**SET TASK 1**
Extract the records from their first line through the line containing "Toggle select-all checkbox", reproducing each line unchanged and including both end lines.

— start of PAGE —

Modi & Monetary Theory: Economic Consequences of the Prime Minister of India (2016)

Modi & Monetary Theory: Economic Consequences of the Prime Minister of India (2016)

by

Subroto Roy*

 

see also 2019 https://independentindian.com/2019/08/04/critique-of-monetary-ideas-of-manmohan-modi-the-roy-model-explaining-to-bimal-jalan-nirmala-sitharaman-rbi-etc-what-it-is-they-are-doing-draft-4-august-2019/

Mr Modi was doing well enough until his catastrophic statement of 8 November 2016 trying to nullify the value of masses of people’s holdings of 500 and 1000 rupee currency notes.

 

On foreign policy he had flown around important capitals with substantive results.  On economic policy he had ended the ossified process misnamed “planning” and was seeking to bring better rationality to budgeting e.g. by finally integrating the railway budget.  India seemed the envy of the world economy.

 

What needed to be done next was remove the RBI and nationalised banks from the Finance Ministry’s control completely, into a new Ministry of Money & Banking.  Finance (with Accounts and Planning) then would be tasked to get the budgets right  for both Union *and* the States, for not just railways but the military too.  The Finance Ministry’s full-time year long occupation, not yielding to lobby groups, not allowing anyone get close to them, would be just getting all of India’s Budgets right, for the first time ever.  Money & Banking would run the nationalised banks on commercial lines (being ready to battle their fat cat unions), while the RBI continued with its supervisory, money creating, and balance of payments management roles.  The aim would be to bring a semblance of integrity to India’s currency at home and abroad, for the first time ever.

 

Instead Mr Modi got into his head there was something bad called “black money”, and that he could remove it by peremptorily declaring the bulk of India’s paper money to be null and void within days or weeks.

 

Now money is a most peculiar institution. Paper money is intrinsically worthless in and of itself yet all of India’s people (street children onwards)  need to hold it temporarily to expedite their individual transactions of buying and selling real goods and services.  Money acts too as a repository of value over time and a unit of account or measure of economic value.  Money supply consists of hand to hand currency and till-money in the banks (including  ATMs),  and bank deposits of customers.  (“High powered money” or “base money” consists of currency and bank reserves.)

— end of PAGE —
— start of STORED RECORDS —

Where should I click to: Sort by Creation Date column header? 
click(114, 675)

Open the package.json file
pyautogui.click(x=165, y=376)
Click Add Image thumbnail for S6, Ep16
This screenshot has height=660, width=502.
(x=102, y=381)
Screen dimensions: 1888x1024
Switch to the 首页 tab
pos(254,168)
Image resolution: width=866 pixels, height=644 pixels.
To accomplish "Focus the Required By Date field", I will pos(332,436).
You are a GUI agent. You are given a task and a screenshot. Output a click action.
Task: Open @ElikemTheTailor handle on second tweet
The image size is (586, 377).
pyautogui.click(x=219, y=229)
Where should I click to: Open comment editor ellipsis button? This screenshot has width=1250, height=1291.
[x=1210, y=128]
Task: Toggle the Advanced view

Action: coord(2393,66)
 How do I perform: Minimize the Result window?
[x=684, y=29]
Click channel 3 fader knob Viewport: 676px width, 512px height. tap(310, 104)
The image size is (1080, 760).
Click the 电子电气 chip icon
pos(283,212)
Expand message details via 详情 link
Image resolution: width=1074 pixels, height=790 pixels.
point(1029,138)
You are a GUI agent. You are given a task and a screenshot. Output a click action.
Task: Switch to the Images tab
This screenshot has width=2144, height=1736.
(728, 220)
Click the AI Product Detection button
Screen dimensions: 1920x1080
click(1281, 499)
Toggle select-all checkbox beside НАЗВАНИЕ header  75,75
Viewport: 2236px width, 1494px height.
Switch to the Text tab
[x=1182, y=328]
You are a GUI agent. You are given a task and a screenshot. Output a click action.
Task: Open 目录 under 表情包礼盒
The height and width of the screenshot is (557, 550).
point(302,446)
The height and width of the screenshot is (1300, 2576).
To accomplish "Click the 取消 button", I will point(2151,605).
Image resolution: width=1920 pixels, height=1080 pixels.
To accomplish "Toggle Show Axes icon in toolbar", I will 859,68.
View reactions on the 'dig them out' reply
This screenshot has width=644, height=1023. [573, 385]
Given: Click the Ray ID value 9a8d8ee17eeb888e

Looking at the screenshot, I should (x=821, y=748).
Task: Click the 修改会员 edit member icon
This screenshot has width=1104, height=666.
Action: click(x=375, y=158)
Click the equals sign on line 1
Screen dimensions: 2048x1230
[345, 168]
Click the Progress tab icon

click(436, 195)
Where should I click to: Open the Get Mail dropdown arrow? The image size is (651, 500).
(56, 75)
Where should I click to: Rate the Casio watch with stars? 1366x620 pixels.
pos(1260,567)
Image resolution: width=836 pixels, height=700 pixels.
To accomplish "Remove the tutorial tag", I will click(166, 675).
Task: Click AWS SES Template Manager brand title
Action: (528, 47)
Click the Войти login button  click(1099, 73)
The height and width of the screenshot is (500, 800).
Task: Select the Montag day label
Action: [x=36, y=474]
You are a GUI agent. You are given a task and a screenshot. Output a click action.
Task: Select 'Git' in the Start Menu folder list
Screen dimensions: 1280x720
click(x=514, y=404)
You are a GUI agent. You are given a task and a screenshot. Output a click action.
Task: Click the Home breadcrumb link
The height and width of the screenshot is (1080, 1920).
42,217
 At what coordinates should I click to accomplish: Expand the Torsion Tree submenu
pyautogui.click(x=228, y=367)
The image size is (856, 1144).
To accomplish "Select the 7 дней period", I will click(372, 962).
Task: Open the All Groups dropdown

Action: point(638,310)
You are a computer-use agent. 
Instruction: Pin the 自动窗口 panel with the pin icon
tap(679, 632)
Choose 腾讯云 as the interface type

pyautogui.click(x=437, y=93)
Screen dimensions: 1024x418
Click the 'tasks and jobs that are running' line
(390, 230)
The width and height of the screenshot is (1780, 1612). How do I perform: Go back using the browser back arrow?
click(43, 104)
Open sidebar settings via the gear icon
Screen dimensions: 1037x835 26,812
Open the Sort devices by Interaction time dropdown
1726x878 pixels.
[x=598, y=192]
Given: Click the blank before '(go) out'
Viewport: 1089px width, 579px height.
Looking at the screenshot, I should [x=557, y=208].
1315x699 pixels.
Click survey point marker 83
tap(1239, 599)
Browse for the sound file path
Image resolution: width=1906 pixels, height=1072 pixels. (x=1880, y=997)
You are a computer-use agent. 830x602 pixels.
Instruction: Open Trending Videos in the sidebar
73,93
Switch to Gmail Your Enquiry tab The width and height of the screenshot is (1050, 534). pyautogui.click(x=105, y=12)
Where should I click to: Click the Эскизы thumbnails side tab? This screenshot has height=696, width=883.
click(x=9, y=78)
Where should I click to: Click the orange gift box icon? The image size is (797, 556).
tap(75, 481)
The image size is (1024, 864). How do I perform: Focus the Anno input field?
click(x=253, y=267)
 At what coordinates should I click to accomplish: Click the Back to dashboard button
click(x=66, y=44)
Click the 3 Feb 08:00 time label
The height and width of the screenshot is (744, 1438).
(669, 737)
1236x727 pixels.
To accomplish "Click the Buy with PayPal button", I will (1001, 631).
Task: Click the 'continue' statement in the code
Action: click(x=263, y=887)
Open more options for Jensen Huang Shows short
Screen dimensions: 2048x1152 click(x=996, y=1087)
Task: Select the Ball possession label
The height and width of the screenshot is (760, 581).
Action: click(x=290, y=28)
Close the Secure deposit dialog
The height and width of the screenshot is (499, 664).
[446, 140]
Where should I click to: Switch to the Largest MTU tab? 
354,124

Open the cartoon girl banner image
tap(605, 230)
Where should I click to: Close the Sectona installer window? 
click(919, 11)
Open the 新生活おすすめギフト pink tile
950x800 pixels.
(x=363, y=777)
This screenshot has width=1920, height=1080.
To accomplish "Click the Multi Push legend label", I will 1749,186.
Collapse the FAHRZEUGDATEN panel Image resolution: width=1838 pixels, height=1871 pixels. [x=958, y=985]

— end of STORED RECORDS —

**SET TASK 2**
Summarize the piece on Modi and monetary theory in two sentences.

**TASK ANSWER 1**
Where should I click to: Sort by Creation Date column header? 
click(114, 675)

Open the package.json file
pyautogui.click(x=165, y=376)
Click Add Image thumbnail for S6, Ep16
This screenshot has height=660, width=502.
(x=102, y=381)
Screen dimensions: 1888x1024
Switch to the 首页 tab
pos(254,168)
Image resolution: width=866 pixels, height=644 pixels.
To accomplish "Focus the Required By Date field", I will pos(332,436).
You are a GUI agent. You are given a task and a screenshot. Output a click action.
Task: Open @ElikemTheTailor handle on second tweet
The image size is (586, 377).
pyautogui.click(x=219, y=229)
Where should I click to: Open comment editor ellipsis button? This screenshot has width=1250, height=1291.
[x=1210, y=128]
Task: Toggle the Advanced view

Action: coord(2393,66)
 How do I perform: Minimize the Result window?
[x=684, y=29]
Click channel 3 fader knob Viewport: 676px width, 512px height. tap(310, 104)
The image size is (1080, 760).
Click the 电子电气 chip icon
pos(283,212)
Expand message details via 详情 link
Image resolution: width=1074 pixels, height=790 pixels.
point(1029,138)
You are a GUI agent. You are given a task and a screenshot. Output a click action.
Task: Switch to the Images tab
This screenshot has width=2144, height=1736.
(728, 220)
Click the AI Product Detection button
Screen dimensions: 1920x1080
click(1281, 499)
Toggle select-all checkbox beside НАЗВАНИЕ header  75,75

**TASK ANSWER 2**
Mr Modi had been doing well enough on foreign and economic policy until his 8 November 2016 statement, which tried to nullify the value of people's 500 and 1000 rupee notes in order to remove what he saw as "black money." The piece argues that the next step should instead have been to move the RBI and nationalised banks out of the Finance Ministry's control into a new Ministry of Money & Banking, and it stresses that paper money, though intrinsically worthless, is something all of India's people need to hold to expedite their transactions.